Antibodi Poliklonal Kelinci SMARCD3
WB | 1:500 - 1:1000 |
JIKA/ICC | 1:10 - 1:50 |
Deskripsi | Antibodi poliklonal kelinci terhadap SMARCD3 |
Kekhususan | Mengenali tingkat protein SMARCD3 endogen. |
Tipe Antibodi | Antibodi primer |
Imunogen | Peptida sintetik terkonjugasi KLH-meliputi urutan dalam wilayah terminal N- SMARCD3 manusia. Urutan persisnya adalah hak milik. |
Pemurnian | Antibodi dimurnikan dengan kromatografi afinitas imunogen. |
Berat Molekul | Prediksi: 55 kD; Diamati: 65 kD |
Formulir/Penyangga | Cairan dalam 0,42% Kalium fosfat, 0,87% Natrium klorida, pH 7,3, 30% gliserol, dan 0,01% natrium azida. |
Nama Alternatif | BAF60C; SWI/SNF-matriks terkait-aktin terkait-pengatur bergantung kromatin subfamili D anggota 3; 60 kDa BRG-1/Brm-faktor terkait subunit C; BRG1-faktor terkait 60C; BAF60C |
Simbol Gen | SMARCD3 |
Entrez Gene | 6604 (Manusia) |
SwissProt | Q6STE5(Manusia) |
*Nomor Klon, Reaktivitas, Sumber/Host, dan Klonalitas dapat ditemukan di bagian nama produk dan Fitur Utama di atas.

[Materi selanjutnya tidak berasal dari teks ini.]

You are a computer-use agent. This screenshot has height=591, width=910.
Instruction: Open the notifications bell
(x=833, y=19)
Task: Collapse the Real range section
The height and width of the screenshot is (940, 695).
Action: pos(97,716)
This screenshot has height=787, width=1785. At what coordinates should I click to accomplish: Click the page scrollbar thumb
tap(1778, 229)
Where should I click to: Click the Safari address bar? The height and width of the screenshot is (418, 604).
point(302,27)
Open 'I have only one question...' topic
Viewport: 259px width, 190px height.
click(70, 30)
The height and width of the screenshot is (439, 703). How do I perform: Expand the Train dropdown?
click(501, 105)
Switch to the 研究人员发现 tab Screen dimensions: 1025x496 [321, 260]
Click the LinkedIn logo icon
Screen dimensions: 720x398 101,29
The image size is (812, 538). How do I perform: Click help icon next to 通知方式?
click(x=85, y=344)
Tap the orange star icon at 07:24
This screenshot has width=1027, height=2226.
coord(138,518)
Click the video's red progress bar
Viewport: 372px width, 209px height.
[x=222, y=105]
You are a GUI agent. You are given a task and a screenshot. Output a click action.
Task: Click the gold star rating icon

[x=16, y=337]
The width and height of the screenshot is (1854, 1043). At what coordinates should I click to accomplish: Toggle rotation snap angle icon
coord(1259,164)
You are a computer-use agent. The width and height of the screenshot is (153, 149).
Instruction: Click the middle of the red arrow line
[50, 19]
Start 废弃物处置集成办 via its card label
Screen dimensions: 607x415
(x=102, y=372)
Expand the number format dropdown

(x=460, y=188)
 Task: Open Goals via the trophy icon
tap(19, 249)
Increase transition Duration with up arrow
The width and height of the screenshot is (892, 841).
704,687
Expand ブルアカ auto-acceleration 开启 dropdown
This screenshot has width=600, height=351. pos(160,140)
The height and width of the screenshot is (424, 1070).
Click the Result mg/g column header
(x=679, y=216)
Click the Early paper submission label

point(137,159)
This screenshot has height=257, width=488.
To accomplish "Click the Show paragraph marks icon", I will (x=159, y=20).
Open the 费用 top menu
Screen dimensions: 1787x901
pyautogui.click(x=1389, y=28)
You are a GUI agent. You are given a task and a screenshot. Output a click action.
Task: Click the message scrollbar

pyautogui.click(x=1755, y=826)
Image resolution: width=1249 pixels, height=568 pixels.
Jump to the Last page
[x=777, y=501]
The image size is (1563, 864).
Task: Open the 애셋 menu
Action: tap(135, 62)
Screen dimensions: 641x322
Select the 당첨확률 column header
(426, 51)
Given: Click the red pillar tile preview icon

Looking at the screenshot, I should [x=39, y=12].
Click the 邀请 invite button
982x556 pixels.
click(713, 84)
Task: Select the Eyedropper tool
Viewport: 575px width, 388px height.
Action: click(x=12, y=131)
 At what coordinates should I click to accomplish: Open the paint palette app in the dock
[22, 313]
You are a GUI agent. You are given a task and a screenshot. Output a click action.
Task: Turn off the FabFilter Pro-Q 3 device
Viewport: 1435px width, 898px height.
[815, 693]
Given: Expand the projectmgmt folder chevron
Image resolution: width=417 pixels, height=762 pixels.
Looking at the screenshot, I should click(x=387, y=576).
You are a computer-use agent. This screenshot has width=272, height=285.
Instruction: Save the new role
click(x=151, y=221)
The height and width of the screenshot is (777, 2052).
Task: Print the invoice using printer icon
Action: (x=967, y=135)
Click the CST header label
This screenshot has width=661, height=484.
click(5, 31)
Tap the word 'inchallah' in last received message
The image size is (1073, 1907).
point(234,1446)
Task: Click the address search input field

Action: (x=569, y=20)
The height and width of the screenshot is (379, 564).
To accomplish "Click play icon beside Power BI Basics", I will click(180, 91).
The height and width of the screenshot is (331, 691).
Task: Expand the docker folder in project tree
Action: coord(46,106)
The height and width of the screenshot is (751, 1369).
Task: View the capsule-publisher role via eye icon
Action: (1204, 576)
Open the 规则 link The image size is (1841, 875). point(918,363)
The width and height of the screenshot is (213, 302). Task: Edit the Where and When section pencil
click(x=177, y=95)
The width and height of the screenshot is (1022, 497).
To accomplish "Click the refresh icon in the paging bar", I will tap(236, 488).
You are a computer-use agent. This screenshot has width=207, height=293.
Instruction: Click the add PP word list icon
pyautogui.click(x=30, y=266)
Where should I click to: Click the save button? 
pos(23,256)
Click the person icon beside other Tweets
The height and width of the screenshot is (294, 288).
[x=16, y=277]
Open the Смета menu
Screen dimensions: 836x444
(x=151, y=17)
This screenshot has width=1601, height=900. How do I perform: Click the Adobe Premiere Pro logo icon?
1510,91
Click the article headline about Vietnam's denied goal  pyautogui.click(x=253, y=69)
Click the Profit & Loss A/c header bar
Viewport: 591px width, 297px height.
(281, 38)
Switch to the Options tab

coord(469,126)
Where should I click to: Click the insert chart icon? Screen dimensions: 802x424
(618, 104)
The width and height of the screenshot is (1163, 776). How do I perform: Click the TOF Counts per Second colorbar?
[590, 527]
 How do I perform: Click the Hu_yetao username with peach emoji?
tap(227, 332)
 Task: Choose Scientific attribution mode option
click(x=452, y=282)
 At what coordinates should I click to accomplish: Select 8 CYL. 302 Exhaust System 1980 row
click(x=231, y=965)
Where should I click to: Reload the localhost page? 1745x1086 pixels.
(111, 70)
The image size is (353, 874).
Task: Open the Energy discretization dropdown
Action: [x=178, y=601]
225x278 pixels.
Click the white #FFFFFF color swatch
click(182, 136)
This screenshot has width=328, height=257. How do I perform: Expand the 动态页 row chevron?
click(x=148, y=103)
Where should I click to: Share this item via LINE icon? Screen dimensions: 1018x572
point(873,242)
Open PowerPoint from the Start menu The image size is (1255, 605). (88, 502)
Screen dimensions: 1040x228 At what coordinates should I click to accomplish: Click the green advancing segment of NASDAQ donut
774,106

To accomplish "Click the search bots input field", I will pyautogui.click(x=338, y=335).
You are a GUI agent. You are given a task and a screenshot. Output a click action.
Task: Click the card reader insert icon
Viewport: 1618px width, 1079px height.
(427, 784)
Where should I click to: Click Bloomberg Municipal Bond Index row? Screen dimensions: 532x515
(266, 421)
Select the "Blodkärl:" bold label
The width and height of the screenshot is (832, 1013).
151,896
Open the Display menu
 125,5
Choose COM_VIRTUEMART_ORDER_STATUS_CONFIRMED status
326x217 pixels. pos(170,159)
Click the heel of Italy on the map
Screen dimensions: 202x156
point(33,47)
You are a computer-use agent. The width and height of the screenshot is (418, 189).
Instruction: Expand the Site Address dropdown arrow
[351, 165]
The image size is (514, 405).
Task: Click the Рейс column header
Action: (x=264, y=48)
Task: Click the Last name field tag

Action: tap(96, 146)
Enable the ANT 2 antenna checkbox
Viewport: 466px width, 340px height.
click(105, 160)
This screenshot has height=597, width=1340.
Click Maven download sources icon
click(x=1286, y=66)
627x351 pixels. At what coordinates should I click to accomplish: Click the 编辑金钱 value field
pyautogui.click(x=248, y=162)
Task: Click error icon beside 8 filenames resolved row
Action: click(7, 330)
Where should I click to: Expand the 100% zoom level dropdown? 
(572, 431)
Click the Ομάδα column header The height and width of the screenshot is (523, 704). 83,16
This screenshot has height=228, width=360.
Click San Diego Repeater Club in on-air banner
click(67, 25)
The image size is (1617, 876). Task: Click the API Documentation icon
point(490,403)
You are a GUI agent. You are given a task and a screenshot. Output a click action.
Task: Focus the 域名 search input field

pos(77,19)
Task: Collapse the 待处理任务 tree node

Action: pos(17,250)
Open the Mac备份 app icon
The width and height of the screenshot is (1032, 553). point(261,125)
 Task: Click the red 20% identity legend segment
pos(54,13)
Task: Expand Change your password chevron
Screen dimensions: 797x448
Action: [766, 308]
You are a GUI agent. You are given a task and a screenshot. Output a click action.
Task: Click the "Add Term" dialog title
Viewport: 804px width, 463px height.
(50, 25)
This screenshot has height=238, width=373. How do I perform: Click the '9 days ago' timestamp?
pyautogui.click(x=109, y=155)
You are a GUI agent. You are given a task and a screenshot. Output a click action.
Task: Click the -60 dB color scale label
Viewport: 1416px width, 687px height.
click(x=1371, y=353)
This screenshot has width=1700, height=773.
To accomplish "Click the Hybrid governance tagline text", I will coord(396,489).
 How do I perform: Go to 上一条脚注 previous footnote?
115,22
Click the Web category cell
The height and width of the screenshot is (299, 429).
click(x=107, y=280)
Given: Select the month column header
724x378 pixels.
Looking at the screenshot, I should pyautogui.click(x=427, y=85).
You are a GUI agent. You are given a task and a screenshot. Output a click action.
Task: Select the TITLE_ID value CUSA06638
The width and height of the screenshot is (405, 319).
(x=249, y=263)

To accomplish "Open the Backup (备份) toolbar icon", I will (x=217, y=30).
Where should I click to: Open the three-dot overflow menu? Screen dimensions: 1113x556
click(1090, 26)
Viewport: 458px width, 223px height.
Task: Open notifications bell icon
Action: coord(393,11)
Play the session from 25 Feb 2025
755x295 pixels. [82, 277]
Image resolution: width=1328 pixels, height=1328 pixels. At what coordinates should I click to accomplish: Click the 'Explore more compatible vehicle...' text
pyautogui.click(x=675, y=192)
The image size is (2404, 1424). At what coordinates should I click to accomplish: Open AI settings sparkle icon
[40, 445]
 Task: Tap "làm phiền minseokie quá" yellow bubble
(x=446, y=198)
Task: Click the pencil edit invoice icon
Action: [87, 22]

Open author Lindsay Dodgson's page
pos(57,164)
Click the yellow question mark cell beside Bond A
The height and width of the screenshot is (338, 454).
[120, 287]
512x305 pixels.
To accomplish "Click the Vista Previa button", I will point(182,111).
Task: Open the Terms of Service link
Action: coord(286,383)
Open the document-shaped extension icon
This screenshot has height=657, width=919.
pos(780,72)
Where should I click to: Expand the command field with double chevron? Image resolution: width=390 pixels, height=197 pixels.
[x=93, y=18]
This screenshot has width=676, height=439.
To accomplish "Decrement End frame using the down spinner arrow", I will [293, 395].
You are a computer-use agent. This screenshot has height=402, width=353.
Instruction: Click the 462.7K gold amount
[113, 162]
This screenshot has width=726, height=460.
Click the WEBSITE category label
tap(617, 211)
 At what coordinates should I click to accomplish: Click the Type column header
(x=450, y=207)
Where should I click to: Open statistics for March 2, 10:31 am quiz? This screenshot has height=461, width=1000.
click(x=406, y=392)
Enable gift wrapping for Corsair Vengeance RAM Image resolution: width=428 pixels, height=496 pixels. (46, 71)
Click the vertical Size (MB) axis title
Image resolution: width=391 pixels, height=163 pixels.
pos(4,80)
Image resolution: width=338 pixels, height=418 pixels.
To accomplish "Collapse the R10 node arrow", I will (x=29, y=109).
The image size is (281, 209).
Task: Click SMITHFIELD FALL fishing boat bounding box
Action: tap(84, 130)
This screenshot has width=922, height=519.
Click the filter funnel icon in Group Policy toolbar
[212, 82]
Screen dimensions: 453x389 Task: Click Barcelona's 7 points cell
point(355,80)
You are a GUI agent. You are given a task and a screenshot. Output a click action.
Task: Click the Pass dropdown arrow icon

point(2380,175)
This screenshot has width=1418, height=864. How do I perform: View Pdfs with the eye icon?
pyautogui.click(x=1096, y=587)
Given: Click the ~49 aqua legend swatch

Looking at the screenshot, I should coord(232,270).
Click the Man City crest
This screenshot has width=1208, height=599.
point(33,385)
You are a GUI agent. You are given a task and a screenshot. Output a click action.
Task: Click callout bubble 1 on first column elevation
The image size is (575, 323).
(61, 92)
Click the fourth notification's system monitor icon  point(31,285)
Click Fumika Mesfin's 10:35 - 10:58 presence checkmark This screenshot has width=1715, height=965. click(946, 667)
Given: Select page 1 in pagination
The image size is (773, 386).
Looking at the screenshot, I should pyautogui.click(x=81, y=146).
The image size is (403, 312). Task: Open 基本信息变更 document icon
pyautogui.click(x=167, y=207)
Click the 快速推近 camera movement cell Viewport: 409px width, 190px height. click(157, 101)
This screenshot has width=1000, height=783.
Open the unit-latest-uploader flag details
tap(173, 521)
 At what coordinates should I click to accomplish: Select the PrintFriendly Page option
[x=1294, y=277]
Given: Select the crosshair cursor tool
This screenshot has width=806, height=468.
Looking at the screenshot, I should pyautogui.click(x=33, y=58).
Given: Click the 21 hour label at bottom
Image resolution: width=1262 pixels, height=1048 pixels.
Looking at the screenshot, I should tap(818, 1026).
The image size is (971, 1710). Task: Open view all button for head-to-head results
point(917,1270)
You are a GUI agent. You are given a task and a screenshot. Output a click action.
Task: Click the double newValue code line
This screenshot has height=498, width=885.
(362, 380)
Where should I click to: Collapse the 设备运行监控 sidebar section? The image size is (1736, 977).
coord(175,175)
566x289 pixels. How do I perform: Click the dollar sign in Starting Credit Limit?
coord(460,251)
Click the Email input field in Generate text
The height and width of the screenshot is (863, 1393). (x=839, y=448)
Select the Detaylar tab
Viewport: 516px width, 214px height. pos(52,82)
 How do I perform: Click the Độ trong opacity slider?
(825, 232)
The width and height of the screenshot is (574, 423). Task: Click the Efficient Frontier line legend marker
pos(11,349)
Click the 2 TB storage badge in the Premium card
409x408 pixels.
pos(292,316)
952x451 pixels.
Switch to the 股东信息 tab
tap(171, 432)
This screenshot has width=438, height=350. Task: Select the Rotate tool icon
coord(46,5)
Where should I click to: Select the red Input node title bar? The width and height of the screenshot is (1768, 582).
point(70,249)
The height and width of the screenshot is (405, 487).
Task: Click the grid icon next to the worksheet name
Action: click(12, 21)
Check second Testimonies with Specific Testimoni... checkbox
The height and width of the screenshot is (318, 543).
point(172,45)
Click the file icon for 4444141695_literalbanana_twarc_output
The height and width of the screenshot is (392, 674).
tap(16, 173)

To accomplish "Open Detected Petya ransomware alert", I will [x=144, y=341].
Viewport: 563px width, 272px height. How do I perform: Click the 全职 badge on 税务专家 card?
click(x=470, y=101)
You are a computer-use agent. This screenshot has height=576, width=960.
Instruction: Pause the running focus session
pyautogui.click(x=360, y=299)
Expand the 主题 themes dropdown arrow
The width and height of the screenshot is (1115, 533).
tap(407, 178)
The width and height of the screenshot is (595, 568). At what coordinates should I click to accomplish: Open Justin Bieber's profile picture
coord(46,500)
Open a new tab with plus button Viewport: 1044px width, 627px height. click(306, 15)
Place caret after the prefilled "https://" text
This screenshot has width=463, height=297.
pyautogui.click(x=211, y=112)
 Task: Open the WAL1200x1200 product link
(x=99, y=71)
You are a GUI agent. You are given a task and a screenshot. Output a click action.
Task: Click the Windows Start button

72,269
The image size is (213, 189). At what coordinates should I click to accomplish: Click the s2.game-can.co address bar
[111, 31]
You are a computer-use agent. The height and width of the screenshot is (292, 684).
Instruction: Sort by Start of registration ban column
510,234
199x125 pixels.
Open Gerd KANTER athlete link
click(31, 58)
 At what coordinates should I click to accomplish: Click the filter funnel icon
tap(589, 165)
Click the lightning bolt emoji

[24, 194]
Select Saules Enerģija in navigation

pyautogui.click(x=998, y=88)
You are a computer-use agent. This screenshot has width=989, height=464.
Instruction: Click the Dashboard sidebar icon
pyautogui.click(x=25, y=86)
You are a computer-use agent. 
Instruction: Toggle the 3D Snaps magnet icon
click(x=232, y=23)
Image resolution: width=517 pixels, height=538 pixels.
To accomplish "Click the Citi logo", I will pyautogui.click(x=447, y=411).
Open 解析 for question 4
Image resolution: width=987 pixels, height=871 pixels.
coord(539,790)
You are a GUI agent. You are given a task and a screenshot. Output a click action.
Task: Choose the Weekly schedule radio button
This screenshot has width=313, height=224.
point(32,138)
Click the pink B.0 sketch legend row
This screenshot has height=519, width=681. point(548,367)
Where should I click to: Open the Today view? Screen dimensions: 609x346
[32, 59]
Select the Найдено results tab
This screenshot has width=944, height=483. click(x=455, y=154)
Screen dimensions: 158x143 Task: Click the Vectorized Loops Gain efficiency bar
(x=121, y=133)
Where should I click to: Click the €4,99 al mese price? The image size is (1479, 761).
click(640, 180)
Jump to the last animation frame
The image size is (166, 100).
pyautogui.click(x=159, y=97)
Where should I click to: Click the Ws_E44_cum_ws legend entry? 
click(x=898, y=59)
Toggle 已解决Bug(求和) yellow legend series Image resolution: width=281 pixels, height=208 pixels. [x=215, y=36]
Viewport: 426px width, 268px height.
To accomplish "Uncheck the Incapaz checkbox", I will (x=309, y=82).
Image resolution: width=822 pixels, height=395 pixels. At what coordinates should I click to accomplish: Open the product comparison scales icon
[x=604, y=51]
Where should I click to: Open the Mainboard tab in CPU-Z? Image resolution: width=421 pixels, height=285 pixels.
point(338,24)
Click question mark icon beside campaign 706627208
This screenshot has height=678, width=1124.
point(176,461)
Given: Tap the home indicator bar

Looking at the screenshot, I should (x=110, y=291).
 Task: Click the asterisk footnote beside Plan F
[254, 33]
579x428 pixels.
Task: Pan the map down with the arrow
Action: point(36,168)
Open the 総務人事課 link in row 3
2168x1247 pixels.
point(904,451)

Analisis Western blot terhadap ekspresi SMARCD3 pada lisat seluruh sel jantung manusia (A). (Ukuran pita yang diprediksi: 55 kD; Ukuran pita yang diamati: 65 kD)

Analisis imunofluoresen pewarnaan Anti-SMARCD3 pada sel Hela. Sel yang difiksasi formalin-dipermeabilisasi dengan 0,1% Triton X-100 dalam TBS selama 5-10 menit dan diblok dengan 3% BSA-PBS selama 30 menit pada suhu kamar. Sel diperiksa dengan antibodi primer dalam 3% BSA-PBS dan diinkubasi semalaman pada suhu 4 °C dalam ruang tersembunyi. Sel dicuci dengan PBST dan diinkubasi dengan AREX® Fluor 488 - antibodi sekunder terkonjugasi (hijau) dalam PBS pada suhu kamar dalam gelap. Phalloidin - AREX® Fluor 555 digunakan untuk mewarnai filamen Aktin (merah). DAPI digunakan untuk mewarnai inti sel (biru).